Question

If all dimensions of a figure are changed by a factor of $$a$$, how does this change the area? the perimeter?

Answer

**step1** Understanding the Problem

The problem asks us to determine how the perimeter and the area of a figure change when all its dimensions are multiplied by a factor, which is given as 'a'. This means if a side was 1 unit long, it now becomes 'a' units long. If it was 5 units long, it becomes $$5 \times a$$ units long.

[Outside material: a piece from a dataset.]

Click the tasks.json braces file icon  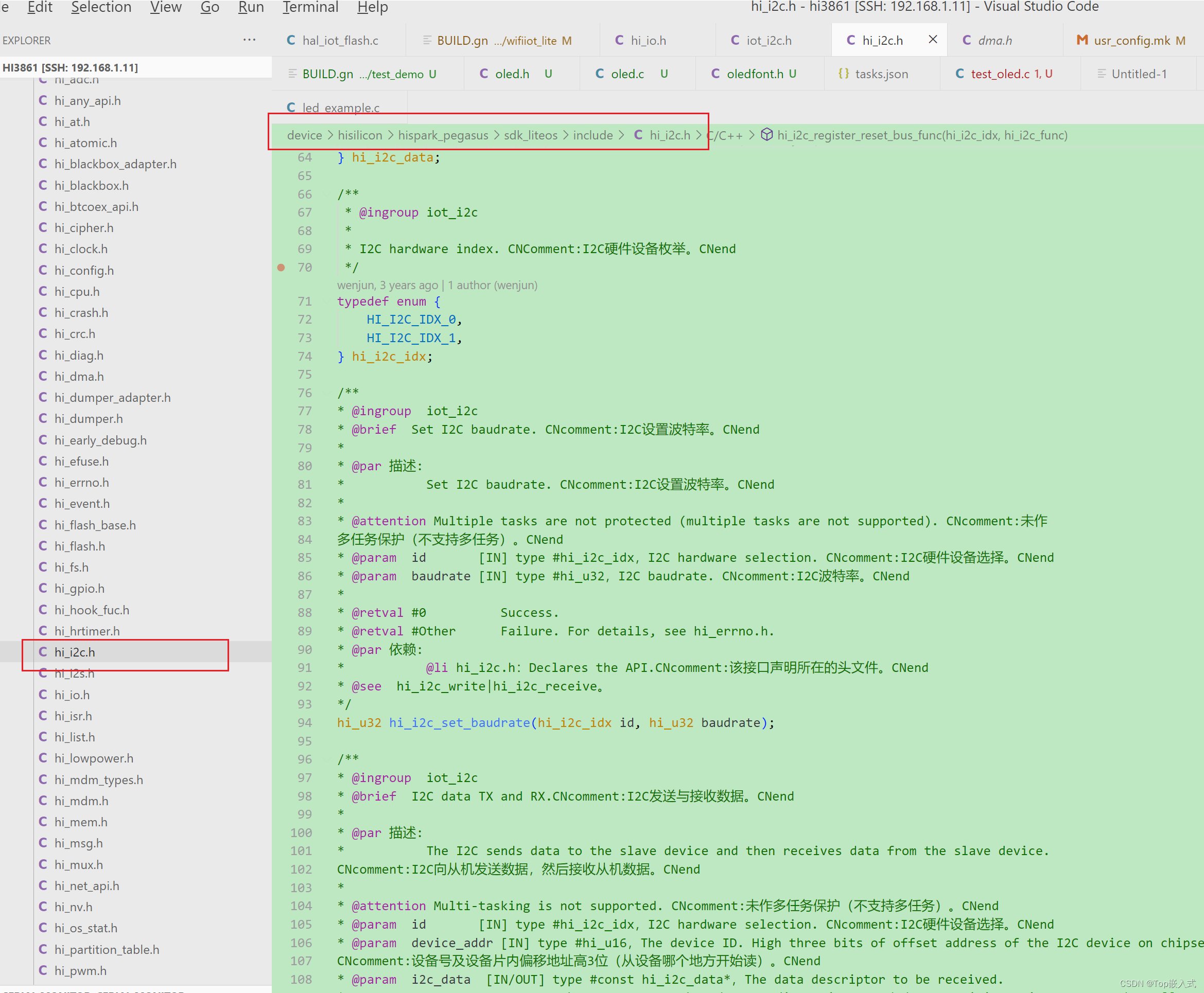click(x=843, y=74)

**step2** Analyzing the change in Perimeter

Let's first consider the perimeter. The perimeter is the total length of the boundary of a figure. Imagine a figure, like a square or a rectangle. It has several sides. When each side's length is multiplied by 'a', the total length around the figure will also be multiplied by 'a'. For example, if a square has sides of length 1 unit, its perimeter is $$1+1+1+1 = 4$$ units. If we change its dimensions by a factor of 'a', each side becomes $$1 \times a = a$$ units. The new perimeter will be $$a+a+a+a = 4 \times a$$ units. This shows that the new perimeter is 'a' times the original perimeter.

**step3** Concluding the change in Perimeter

Therefore, if all dimensions of a figure are changed by a factor of 'a', its perimeter also changes by the same factor of 'a'.

**step4** Analyzing the change in Area

Now, let's consider the area. The area is the amount of surface inside the figure. Imagine a rectangle with a length of 2 units and a width of 3 units. Its original area is calculated by multiplying its length and width: $$2 \times 3 = 6$$ square units.
Now, let's change all dimensions by a factor of 'a'.
The new length will be $$2 \times a$$.
The new width will be $$3 \times a$$.
To find the new area, we multiply the new length by the new width: $$(2 \times a) \times (3 \times a)$$.
Using the properties of multiplication, we can rearrange this as $$(2 \times 3) \times (a \times a)$$.
We know that $$2 \times 3$$ is the original area, which is 6.
So, the new area is $$6 \times (a \times a)$$.

**step5** Concluding the change in Area

This shows that the new area is multiplied by 'a' multiplied by 'a', which can be written as 'a squared' ($$a^2$$). Therefore, if all dimensions of a figure are changed by a factor of 'a', its area changes by a factor of $$a \times a$$ (or $$a^2$$).